▶ _阅读文本_:
Whisper支持99种语言，主要包括：

- **中文**: zh
- **英文**: en
- **日文**: ja
- **韩文**: ko
- **法文**: fr
- **德文**: de
- **西班牙文**: es
- **俄文**: ru
- **阿拉伯文**: ar
- **自动检测**: auto

## ⚡ 性能优化建议

### 1. GPU加速
```python
# 检查GPU可用性
import torch
print(f"CUDA可用: {torch.cuda.is_available()}")
print(f"GPU数量: {torch.cuda.device_count()}")

# Whisper会自动使用GPU（如果可用）
```

### 2. 批量处理
```python
# 批量处理多个文件
audio_files = ["audio1.wav", "audio2.wav", "audio3.wav"]
results = transcriber.transcribe_multiple_files(audio_files)
```

### 3. 内存管理
```python
# 对于大文件，使用较小的模型
transcriber = WhisperTranscriber(model_size="base")  # 而不是large

# 处理完成后清理内存
import gc
gc.collect()
```

## 🔧 故障排除

### 常见问题

1. **ImportError: No module named 'whisper'**
   ```bash
   pip install openai-whisper
   ```

2. **FFmpeg not found**
   ```bash
   # Ubuntu/Debian
   sudo apt install ffmpeg
   
   # 或者使用conda
   conda install ffmpeg
   ```

3. **CUDA out of memory**
   ```python
   # 使用较小的模型
   transcriber = WhisperTranscriber(model_size="base")
   
   # 或者强制使用CPU
   import os
   os.environ["CUDA_VISIBLE_DEVICES"] = ""
   ```

4. **转录结果不准确**
   - 尝试使用更大的模型（medium, large）
   - 确保音频质量良好
   - 指定正确的语言代码

### 性能基准测试

在不同硬件上的性能表现：

| 硬件配置 | 模型 | 1分钟音频转录时间 |
|----------|------|------------------|
| CPU (Intel i7) | base | ~30秒 |
| CPU (Intel i7) | medium | ~60秒 |
| GPU (RTX 3080) | base | ~5秒 |
| GPU (RTX 3080) | large-v3 | ~15秒 |

## 📝 使用示例

### 示例1: 转录抖音视频音频
```bash
# 首先提取音频（使用video2audio.py）
python video2audio.py douyin_video.mp4 -o audio_output

# 然后转录音频
python whisper_audio_transcribe.py audio_output/douyin_video.wav -m medium -l zh
```

### 示例2: 批量处理并生成字幕
```bash
# 批量转录并生成SRT字幕
python whisper_audio_transcribe.py ./audio_files/ -f srt -m large-v3 -o ./subtitles/
```

### 示例3: 多语言检测
```bash
# 自动检测语言并转录
python whisper_audio_transcribe.py mixed_language.wav -l auto -m medium
```

## 🔗 集成到现有项目

可以将Whisper转录功能集成到视频分析流程中：

```python
# 完整的视频分析流程
from video2audio import Video2AudioExtractor
from whisper_audio_transcribe import WhisperTranscriber

# 1. 提取音频
extractor = Video2AudioExtractor()
video_path, audio_path = extractor.extract_audio_from_video("video.mp4")

# 2. 语音识别
transcriber = WhisperTranscriber(model_size="medium")
result = transcriber.transcribe_audio(audio_path, language="zh")

# 3. 获取转录文本
speech_text = result["text"]
print(f"口播内容: {speech_text}")
```

## 📄 许可证

本项目基于MIT许可证，Whisper模型遵循OpenAI的使用条款。

▶ _所给条目_:

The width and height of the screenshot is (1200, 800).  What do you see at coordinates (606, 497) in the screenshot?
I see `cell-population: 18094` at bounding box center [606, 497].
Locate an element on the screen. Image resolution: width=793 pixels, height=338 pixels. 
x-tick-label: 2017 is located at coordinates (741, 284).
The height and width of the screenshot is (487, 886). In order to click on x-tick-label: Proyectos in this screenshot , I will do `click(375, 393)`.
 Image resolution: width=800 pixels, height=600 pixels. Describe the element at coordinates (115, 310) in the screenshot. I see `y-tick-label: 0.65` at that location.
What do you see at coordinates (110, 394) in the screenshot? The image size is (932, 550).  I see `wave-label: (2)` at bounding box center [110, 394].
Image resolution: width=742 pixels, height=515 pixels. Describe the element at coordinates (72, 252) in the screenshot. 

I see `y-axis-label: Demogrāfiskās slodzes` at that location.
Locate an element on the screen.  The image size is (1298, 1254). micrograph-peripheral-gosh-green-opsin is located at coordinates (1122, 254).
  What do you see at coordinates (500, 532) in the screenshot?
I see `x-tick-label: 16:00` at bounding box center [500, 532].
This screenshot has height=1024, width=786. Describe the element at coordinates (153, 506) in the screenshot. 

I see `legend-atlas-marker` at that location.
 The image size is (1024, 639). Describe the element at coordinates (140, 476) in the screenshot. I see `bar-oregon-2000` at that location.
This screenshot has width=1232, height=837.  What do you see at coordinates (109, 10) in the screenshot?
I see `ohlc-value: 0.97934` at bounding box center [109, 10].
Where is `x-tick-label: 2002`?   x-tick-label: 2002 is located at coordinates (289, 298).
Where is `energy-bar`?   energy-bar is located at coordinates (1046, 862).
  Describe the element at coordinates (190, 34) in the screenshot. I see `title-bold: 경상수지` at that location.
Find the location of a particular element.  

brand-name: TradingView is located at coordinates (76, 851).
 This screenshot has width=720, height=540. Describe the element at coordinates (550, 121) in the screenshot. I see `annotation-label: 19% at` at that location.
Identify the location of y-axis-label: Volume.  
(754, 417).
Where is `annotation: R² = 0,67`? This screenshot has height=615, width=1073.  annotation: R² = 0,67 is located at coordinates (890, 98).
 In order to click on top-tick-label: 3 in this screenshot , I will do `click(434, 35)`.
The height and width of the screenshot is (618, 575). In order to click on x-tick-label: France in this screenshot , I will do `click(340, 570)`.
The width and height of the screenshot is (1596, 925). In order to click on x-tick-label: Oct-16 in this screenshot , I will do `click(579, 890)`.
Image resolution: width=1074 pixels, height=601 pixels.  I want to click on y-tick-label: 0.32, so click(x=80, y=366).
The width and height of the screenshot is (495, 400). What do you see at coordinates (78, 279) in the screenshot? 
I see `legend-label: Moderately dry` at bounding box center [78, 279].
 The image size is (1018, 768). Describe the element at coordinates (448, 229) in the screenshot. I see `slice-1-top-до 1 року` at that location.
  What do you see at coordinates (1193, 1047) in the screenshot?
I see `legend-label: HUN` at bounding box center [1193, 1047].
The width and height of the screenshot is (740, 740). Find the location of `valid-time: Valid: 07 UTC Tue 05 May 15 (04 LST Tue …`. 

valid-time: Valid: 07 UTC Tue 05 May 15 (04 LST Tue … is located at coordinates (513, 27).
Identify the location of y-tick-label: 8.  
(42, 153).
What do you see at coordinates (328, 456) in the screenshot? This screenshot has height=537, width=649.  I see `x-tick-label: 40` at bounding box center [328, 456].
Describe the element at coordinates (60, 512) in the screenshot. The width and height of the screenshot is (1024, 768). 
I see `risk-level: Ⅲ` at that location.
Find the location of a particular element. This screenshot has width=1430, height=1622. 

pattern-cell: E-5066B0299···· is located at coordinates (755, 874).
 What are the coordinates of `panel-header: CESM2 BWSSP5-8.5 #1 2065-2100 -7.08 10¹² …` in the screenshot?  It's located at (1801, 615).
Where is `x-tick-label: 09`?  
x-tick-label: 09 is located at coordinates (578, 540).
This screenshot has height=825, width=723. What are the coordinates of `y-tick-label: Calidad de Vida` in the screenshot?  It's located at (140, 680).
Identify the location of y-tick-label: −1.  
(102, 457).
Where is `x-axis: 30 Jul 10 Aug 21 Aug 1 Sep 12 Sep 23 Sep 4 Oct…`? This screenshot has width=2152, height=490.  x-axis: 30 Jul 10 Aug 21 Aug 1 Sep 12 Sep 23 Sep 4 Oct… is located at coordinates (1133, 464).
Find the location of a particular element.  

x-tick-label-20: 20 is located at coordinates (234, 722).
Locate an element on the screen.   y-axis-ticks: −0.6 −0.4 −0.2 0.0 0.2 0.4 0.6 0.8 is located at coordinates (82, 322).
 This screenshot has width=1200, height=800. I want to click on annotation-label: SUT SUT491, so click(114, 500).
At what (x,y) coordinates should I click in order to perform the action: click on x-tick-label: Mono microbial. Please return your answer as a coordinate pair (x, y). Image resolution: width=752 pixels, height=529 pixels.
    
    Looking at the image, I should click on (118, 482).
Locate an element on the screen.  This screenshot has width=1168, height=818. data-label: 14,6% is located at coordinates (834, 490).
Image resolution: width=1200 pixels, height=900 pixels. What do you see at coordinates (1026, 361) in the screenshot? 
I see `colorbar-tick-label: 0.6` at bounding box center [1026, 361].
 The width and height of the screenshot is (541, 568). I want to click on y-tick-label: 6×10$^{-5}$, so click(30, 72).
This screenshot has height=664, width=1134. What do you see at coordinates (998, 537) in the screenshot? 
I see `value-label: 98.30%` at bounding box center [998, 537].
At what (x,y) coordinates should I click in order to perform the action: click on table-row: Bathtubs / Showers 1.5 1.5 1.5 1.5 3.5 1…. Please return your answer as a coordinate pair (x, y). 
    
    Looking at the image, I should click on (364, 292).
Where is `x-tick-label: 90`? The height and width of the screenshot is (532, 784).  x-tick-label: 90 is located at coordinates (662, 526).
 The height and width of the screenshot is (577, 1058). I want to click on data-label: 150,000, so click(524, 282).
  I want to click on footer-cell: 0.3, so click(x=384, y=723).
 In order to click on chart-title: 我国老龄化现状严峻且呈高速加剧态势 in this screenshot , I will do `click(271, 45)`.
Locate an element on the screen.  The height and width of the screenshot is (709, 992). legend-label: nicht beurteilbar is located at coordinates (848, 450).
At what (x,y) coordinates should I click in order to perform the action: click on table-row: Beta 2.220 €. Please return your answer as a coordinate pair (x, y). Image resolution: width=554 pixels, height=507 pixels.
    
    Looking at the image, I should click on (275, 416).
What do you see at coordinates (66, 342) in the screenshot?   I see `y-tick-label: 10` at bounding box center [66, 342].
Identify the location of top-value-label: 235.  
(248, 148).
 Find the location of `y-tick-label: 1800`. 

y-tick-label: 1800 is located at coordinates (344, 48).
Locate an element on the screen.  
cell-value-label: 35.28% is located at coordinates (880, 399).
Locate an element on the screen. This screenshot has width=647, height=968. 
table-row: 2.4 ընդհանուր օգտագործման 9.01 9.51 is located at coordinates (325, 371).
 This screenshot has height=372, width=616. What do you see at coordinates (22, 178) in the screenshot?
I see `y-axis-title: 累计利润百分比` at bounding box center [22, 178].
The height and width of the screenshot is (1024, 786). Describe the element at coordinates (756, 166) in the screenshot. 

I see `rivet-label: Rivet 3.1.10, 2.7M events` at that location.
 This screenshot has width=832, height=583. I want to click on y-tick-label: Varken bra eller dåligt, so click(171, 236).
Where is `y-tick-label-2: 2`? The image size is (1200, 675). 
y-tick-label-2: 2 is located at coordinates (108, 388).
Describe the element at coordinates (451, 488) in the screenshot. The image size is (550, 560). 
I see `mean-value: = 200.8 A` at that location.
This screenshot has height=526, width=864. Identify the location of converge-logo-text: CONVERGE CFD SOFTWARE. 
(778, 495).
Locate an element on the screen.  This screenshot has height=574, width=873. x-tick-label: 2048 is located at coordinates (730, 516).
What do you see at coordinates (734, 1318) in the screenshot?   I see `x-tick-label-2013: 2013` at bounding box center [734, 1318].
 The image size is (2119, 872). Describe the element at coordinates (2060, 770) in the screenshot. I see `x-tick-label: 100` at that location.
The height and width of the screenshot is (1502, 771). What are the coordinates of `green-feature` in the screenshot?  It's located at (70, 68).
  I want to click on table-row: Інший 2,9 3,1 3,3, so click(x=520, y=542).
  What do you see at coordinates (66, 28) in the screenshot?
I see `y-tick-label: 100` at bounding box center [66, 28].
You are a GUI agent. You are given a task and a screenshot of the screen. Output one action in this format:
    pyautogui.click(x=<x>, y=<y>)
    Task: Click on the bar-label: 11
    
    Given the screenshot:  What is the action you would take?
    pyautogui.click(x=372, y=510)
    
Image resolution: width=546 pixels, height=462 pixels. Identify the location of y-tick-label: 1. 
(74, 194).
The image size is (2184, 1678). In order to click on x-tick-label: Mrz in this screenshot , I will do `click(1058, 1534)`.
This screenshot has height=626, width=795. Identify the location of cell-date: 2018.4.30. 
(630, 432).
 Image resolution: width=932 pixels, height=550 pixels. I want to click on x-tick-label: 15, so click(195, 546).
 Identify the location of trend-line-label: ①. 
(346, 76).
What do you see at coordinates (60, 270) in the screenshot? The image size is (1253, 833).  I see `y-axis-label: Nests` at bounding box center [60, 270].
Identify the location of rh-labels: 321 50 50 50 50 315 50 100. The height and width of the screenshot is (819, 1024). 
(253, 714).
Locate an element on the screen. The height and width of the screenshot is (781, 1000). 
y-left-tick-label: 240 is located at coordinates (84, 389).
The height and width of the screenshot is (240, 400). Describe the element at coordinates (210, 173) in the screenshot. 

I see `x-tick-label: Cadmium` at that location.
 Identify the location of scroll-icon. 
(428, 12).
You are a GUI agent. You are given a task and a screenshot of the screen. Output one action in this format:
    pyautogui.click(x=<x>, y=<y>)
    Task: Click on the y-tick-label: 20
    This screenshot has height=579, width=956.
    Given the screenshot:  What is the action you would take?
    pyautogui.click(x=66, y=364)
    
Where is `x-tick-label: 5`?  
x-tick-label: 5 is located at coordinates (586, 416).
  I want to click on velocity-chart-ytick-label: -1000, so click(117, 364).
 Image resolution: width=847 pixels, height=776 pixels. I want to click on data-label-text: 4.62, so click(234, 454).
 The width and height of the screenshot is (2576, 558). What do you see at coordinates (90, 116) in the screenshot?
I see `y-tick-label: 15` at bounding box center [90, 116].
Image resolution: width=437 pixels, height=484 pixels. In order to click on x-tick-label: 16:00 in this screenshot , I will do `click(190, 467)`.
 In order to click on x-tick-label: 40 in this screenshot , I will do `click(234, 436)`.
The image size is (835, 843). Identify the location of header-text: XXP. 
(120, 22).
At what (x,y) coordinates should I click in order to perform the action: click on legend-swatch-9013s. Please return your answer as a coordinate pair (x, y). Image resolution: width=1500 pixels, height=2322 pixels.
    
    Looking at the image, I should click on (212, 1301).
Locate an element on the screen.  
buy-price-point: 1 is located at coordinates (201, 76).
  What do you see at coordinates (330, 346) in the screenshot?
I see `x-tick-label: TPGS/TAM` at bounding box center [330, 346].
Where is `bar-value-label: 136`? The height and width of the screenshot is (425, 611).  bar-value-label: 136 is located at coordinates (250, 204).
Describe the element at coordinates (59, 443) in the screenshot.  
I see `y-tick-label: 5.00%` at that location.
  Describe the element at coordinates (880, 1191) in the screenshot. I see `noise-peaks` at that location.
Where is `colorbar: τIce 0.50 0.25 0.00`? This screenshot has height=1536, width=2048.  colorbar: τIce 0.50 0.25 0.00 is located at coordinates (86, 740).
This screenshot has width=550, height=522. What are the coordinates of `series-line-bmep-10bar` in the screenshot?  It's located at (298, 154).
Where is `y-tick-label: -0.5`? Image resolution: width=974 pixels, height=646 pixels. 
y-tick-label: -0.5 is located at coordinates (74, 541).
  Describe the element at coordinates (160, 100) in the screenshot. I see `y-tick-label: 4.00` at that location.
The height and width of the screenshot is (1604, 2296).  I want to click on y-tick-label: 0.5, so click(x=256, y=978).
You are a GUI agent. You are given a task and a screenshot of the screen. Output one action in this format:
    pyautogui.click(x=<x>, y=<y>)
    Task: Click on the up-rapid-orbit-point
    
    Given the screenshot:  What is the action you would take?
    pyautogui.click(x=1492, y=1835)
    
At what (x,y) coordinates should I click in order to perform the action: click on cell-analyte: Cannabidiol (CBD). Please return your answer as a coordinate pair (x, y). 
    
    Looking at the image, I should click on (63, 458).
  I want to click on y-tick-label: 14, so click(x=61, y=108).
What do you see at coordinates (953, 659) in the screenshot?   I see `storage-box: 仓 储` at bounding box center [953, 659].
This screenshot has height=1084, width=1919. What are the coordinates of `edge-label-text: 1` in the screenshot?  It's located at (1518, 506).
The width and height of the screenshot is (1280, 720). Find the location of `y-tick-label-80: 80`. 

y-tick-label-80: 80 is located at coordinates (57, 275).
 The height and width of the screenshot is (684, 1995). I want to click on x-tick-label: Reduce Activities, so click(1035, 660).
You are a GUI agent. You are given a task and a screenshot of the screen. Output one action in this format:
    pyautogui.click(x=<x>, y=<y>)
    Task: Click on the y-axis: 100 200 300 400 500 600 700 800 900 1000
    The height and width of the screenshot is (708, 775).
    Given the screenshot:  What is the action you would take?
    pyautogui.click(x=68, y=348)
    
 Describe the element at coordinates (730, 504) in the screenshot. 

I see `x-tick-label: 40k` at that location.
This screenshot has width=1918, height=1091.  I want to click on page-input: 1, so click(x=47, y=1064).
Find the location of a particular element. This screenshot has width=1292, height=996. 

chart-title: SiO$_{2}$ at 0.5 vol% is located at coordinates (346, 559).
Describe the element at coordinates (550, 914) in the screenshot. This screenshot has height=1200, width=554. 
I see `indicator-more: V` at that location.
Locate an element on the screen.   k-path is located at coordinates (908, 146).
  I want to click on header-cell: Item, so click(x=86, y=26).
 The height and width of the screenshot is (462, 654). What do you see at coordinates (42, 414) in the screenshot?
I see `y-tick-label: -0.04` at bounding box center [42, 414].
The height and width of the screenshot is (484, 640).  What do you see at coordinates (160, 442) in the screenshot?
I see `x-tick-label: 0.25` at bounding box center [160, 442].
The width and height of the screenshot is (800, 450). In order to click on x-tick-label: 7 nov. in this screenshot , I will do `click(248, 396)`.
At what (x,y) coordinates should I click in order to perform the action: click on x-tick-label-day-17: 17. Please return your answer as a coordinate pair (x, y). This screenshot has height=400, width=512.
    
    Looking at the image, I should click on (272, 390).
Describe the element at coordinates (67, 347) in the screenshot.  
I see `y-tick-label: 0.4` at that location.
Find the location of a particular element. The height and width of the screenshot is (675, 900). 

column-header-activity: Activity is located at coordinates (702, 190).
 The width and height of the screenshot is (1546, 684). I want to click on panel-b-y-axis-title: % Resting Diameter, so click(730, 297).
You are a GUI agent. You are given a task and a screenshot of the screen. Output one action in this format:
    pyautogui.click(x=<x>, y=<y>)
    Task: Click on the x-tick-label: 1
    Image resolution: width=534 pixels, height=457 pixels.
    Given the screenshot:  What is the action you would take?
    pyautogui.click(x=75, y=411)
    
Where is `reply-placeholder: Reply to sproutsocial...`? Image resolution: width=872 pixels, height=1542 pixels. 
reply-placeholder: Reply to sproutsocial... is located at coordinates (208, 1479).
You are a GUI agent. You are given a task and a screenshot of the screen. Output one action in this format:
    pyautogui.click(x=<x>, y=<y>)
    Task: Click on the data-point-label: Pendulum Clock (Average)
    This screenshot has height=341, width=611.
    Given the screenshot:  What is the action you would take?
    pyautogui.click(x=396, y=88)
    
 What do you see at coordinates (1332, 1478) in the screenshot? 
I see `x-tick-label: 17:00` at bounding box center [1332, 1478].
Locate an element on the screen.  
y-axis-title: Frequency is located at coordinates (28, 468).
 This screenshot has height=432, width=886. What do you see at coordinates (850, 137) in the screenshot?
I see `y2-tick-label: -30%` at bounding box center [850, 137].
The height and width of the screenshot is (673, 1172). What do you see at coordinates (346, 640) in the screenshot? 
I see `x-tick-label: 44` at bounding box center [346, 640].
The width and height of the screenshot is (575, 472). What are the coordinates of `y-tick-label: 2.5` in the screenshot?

▶ _任务 1_:
根据阅读文本，在 GPU (RTX 3080) 上使用 large-v3 模型转录1分钟音频大约需要多长时间？
▶ _任务 2_:
请列出阅读文本“常见问题”部分给出的全部问题。
上面这些行与阅读文本的内容没有关系。

▶ _回答 1_:
大约15秒。

▶ _回答 2_:
1. ImportError: No module named 'whisper'
2. FFmpeg not found
3. CUDA out of memory
4. 转录结果不准确